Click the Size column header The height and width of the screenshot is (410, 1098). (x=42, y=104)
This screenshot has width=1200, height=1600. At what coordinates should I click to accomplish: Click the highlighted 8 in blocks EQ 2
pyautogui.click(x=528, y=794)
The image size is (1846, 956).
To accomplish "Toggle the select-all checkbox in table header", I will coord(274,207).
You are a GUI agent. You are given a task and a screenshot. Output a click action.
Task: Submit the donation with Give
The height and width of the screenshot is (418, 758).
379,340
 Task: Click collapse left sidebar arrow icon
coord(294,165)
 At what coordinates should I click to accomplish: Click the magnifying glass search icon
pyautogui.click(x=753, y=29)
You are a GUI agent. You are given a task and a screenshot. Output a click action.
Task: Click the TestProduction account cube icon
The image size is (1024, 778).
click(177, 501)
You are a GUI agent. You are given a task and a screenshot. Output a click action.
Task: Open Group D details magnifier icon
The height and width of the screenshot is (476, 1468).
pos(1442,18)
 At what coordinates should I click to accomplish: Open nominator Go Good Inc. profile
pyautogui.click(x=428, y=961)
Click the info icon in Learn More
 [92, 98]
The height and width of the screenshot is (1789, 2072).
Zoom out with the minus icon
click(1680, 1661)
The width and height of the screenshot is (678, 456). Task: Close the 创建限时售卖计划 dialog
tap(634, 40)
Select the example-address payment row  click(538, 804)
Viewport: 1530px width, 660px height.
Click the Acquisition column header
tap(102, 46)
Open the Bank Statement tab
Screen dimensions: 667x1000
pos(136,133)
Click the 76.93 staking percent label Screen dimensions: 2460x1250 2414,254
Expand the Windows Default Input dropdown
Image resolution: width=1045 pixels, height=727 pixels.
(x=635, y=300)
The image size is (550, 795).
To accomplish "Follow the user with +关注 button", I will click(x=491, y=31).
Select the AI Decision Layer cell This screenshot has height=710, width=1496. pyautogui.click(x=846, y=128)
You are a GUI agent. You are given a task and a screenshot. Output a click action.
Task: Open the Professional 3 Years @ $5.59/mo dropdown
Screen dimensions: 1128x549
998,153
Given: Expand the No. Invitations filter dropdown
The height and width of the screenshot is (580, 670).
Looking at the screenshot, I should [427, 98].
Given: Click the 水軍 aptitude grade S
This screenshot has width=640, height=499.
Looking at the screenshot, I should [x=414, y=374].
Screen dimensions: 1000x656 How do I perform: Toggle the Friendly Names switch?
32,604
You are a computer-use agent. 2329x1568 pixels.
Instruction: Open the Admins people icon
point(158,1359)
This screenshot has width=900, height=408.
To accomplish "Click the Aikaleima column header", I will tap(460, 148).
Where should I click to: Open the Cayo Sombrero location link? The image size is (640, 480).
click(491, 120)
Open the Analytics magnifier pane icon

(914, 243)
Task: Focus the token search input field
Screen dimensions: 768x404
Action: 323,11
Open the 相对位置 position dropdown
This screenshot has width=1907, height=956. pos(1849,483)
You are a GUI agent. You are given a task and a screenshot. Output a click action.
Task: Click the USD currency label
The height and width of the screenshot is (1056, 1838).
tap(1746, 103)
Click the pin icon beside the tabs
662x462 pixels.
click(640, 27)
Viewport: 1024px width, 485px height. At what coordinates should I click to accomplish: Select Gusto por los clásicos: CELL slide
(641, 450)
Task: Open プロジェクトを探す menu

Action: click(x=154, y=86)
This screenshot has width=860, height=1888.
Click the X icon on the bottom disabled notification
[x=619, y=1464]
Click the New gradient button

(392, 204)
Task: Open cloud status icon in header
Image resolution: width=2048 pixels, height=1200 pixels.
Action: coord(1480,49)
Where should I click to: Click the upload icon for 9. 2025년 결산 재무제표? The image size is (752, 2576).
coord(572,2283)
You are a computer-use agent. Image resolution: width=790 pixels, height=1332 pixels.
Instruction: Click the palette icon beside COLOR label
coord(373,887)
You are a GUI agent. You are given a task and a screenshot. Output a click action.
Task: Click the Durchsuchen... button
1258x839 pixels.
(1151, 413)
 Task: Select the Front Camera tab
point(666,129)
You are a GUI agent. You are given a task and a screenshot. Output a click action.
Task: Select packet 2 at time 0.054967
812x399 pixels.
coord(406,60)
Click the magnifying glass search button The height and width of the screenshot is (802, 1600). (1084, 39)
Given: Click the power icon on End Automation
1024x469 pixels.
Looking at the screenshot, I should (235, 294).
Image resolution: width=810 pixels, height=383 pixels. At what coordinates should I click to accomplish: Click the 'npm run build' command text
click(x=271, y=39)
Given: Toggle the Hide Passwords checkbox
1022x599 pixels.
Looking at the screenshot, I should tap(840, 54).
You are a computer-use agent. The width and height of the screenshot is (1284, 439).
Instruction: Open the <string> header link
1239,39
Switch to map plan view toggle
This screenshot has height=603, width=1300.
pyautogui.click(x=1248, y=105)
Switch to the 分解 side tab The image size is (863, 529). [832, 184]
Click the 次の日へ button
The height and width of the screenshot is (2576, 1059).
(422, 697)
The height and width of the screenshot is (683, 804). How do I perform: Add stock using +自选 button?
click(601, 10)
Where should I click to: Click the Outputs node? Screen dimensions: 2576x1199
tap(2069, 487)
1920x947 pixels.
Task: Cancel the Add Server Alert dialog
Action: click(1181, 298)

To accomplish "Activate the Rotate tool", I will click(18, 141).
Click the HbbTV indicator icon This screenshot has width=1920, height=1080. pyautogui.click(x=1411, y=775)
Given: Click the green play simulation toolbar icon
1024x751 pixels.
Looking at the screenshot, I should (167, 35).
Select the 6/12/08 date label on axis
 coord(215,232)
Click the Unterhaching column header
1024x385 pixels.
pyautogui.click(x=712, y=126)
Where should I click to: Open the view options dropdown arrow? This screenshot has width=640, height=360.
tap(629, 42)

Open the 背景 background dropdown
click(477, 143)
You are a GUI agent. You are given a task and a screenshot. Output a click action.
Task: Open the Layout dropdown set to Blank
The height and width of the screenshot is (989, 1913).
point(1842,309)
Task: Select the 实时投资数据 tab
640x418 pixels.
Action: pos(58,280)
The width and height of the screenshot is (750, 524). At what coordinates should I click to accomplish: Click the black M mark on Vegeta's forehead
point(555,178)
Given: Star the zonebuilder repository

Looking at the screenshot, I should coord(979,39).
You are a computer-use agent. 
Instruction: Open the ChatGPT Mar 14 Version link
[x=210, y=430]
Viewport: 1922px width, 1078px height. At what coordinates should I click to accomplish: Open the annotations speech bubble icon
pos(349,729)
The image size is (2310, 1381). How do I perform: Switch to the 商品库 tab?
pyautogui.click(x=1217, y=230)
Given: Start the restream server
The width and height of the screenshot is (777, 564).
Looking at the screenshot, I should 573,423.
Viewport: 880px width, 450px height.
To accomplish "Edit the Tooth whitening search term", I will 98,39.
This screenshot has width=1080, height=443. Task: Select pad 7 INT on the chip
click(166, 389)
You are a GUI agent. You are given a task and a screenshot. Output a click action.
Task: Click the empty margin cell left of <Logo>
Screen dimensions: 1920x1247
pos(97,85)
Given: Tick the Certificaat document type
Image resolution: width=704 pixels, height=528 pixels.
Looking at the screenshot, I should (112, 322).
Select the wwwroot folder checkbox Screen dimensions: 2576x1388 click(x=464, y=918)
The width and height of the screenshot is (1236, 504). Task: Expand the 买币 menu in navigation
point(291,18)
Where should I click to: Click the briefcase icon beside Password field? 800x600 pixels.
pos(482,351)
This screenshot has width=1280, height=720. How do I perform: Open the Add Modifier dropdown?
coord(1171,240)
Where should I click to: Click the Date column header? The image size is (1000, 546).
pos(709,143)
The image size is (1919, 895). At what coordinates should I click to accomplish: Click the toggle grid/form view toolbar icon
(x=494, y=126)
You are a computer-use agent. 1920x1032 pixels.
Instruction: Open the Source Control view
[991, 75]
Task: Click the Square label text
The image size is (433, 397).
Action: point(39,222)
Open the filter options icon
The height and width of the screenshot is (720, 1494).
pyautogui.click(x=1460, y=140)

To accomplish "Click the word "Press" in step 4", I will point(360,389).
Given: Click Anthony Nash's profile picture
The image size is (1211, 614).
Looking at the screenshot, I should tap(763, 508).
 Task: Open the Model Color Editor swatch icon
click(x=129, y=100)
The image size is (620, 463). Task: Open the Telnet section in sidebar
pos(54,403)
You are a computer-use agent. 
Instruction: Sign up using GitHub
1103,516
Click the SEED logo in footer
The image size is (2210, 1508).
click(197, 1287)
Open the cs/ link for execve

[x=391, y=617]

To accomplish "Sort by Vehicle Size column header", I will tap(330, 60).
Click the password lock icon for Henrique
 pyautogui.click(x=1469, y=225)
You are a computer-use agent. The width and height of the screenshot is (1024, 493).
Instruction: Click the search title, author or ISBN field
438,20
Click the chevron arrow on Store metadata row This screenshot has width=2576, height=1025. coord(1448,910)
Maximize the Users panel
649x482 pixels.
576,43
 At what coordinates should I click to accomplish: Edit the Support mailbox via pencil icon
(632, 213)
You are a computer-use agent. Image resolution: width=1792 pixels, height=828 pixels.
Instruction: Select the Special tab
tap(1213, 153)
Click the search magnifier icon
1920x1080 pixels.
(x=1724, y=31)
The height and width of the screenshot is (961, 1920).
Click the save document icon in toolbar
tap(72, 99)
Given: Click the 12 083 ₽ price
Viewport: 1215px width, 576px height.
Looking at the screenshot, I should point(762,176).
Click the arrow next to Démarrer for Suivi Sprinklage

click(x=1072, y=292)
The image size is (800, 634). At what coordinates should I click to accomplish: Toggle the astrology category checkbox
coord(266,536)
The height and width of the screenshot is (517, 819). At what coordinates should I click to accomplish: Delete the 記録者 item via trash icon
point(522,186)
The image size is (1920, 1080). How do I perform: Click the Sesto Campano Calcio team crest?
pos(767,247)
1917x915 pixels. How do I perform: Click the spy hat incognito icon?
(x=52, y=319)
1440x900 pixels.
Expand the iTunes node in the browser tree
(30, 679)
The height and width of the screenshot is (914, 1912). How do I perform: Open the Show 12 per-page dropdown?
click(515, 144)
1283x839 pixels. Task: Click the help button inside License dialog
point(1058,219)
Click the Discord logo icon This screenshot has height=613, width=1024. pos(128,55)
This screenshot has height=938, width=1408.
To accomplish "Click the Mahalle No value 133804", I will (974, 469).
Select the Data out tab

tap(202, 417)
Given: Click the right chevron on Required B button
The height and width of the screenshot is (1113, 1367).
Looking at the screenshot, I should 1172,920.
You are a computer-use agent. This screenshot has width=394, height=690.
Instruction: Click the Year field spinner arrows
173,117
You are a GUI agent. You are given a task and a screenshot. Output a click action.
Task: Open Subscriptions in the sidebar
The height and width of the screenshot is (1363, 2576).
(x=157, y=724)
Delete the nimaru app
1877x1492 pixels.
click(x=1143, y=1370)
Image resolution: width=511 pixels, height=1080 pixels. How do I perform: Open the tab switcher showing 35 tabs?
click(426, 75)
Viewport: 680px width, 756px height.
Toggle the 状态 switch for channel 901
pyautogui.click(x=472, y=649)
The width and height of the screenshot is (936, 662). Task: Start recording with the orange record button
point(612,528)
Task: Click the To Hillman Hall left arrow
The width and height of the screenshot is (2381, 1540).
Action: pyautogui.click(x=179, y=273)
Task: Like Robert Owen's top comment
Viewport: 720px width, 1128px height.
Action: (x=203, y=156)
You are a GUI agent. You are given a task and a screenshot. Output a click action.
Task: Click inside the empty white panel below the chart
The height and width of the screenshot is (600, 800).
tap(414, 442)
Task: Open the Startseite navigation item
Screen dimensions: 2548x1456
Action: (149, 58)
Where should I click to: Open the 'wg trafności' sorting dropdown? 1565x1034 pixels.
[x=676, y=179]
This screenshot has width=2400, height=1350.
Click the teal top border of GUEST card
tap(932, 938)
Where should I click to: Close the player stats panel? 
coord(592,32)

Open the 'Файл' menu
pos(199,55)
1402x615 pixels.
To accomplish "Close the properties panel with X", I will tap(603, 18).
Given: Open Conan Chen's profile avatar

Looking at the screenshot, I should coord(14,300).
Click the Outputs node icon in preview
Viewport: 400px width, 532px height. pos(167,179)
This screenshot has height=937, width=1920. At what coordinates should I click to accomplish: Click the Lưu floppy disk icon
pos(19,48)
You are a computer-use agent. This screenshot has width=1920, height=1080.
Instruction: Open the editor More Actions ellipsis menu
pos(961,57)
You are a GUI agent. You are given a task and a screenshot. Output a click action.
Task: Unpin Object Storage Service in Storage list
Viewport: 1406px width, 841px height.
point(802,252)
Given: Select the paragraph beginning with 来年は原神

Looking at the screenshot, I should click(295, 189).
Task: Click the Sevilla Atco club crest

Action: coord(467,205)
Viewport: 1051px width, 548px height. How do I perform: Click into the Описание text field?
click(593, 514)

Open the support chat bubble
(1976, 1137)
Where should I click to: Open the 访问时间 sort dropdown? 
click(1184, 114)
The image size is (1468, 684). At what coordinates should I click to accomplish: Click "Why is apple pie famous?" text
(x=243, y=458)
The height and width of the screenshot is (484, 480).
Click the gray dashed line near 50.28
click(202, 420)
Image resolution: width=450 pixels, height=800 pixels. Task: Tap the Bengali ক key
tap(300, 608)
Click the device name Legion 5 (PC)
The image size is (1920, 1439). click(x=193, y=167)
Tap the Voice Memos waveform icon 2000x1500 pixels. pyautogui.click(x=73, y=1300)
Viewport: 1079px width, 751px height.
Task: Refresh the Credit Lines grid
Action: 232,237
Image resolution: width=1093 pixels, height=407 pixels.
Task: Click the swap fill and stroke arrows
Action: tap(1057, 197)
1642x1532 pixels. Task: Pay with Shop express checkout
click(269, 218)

YOUR TASK.
Begin at the start of the records and stop after the line that contains "pyautogui.click(x=753, y=29)". Rewrite each of those lines in full, requests included, and raise every coordinate in the answers by 25.

OUTPUT BELOW.
Click the Size column header The height and width of the screenshot is (410, 1098). (x=67, y=129)
This screenshot has width=1200, height=1600. At what coordinates should I click to accomplish: Click the highlighted 8 in blocks EQ 2
pyautogui.click(x=553, y=819)
The image size is (1846, 956).
To accomplish "Toggle the select-all checkbox in table header", I will coord(299,232).
You are a GUI agent. You are given a task and a screenshot. Output a click action.
Task: Submit the donation with Give
The height and width of the screenshot is (418, 758).
404,365
 Task: Click collapse left sidebar arrow icon
coord(319,190)
 At what coordinates should I click to accomplish: Click the magnifying glass search icon
pyautogui.click(x=778, y=54)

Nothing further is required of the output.